We had to be on the road at six a.m. to get to Teguz in time to meet the next incoming group. We had only one truck, but we were not burdened by the duffels full of medicine we had brought on our arrival. Six of us piled into the truck bed with our bags, at we headed into the mountains. At this early hour, clouds still clung to the mountains, and we huddled down in the back of the truck to keep warm as we rose into the pine forests.
On our arrival to Teguz we had several hours before our flight to explore the city. Our guide was Ulysses, a young Nicaraguan-Honduran doctor. Both of his parents were also doctors in the city. We stopped briefly at their apartment, a decaying cinder block building on a narrow street.
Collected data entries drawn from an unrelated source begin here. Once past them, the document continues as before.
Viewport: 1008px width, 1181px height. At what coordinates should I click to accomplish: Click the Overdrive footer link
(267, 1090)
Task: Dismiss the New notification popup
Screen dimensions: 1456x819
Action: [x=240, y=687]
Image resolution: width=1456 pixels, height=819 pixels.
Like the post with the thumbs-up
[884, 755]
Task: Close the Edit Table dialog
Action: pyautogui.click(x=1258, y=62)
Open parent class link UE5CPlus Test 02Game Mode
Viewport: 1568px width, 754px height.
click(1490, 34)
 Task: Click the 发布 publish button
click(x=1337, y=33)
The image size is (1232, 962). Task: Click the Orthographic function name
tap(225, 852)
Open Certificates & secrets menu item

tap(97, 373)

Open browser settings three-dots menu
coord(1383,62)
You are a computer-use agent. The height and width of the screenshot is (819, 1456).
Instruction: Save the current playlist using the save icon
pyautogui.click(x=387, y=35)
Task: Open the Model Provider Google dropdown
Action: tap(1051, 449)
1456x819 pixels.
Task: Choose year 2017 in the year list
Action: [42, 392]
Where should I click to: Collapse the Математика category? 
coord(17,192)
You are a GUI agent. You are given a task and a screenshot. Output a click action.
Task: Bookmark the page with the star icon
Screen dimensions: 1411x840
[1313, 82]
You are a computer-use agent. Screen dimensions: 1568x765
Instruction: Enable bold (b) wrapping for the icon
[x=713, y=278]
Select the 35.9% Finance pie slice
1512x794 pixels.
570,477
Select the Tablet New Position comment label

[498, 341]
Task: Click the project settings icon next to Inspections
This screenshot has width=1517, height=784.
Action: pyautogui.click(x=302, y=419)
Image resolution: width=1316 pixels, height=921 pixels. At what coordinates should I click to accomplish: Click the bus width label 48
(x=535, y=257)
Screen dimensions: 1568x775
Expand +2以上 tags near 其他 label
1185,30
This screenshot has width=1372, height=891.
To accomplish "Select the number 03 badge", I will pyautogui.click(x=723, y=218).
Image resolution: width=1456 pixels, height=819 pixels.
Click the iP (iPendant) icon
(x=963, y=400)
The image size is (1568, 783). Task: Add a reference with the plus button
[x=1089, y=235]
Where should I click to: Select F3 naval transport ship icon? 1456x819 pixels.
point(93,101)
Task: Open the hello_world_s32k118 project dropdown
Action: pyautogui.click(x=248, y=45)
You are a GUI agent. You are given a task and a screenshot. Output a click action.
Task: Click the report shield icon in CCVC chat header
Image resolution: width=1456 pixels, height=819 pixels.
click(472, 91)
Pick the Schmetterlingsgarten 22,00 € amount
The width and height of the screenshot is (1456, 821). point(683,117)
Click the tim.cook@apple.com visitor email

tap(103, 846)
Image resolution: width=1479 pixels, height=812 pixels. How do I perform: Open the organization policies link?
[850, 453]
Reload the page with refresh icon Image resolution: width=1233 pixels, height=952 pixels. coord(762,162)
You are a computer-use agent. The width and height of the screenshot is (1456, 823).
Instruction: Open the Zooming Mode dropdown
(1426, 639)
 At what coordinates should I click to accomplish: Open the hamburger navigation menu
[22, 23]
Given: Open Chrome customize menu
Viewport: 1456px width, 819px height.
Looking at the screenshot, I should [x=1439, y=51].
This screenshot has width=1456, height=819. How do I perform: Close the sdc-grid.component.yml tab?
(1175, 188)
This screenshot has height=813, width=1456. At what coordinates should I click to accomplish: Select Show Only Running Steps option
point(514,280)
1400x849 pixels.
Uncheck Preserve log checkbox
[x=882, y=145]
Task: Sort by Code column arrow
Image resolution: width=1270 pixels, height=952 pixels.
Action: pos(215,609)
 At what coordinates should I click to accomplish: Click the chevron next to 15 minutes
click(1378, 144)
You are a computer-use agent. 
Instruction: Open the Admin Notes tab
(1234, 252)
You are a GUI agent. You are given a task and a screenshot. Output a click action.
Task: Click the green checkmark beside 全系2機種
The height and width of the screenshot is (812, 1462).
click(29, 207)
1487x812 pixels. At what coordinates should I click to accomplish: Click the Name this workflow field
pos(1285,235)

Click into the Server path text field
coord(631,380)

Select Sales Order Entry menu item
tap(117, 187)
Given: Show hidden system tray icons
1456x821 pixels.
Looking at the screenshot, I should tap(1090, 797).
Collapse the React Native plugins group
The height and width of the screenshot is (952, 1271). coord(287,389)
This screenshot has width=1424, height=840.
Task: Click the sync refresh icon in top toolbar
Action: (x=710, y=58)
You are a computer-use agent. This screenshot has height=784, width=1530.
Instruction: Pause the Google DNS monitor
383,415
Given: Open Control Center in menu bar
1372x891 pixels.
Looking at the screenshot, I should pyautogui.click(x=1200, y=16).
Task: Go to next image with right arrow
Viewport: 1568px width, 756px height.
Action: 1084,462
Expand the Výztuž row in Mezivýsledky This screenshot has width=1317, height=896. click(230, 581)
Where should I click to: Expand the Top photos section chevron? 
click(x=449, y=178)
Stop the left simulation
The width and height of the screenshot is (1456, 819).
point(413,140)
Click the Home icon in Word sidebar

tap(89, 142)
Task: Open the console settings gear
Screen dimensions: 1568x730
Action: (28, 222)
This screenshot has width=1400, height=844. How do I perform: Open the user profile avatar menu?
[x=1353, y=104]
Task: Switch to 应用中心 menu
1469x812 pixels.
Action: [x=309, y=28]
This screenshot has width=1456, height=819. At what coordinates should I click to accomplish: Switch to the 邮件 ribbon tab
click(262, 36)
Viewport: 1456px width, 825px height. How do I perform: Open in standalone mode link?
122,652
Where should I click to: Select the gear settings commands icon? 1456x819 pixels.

The apartment was well-kept and cozy, and reminded us that our resident's salary back home was probably not so bad. Our morning included a visit to a souvenir shop and lunch at McDonald's. We stepped into the hamburger joint from the hot, crowded street and were greeted by a gust of cool air, and a security guard with a large gun. He smilingly let us pass, and we ate our Big Macs unmolested. Our fellow diners were clearly of the local professional class, with cell phones, pagers, and clean shoes.
At the pace we were going, it was hard to stop and think about the trip we had just ended. As we settled into our seats on the plane, a business man next to me informed me that the only flight worse than the landing in Teguz is the departure, with the plane rising abruptly as the short runway turns into a ravine. As I sat and pondered this, the pilot announced over the loudspeaker that he had met some people in the parking lot who had worked with a group of doctors from Chicago, and they had asked him to say goodbye for them. A warm feeling settled over me, and as I closed my eyes, I felt the plane roll toward the ravine, and jump into the air.
Final Notes
It's been ten years since I went to Honduras, an event which has marked me deeply. It was a difficult time in my life---I was a new intern, I had a sick family member--and I'm sure part of me was looking for escape and adventure (not that the hospital wasn't adventure enough!). I've only read through this a few times, always adding some editing, and I'm not as disappointed with it as I thought I'd be. It's both more and less naive than I'd hoped. Though I'm hardly old, there is something about being young and succumbing to dreams of adventure mixed with altruism. How much good did we really do down there?
We saw many patients with hypertension, but what was the sense in treating them with the one pill we had available? We could only give them a week's supply. I drained an abscess near the eye of a young girl, which I hope made a difference in her life. One man stumbled in after lunch, grabbed our bucket and vomited. I asked if he we a drinker, and the villagers replied, "No, he is a Christian," something which is not exactly contradictory back home. It tuned out he had been spreading pesticide, and forgot to wash his hands before lunch. We had to bribe a man with a pickup truck to take him to the city. I don't know if he survived.
We gave out vitamins like candy, and M and M's like vitamins. What I hope we did bring was a sense that these isolated villagers hadn't been forgotten in the disaster, and perhaps we helped them hang on while the country was rebuilt.
Or maybe not, but I hope that our compassionate motives did the people there even a fraction of the good it did for me. Perhaps some day, when I'm not struggling to raise a family, I'll get back to the Village of the Vultures. Maybe some of the old folks will share their stories of the great floods, and maybe one or two will even remember a few well-meaning Americans who spent a week with them.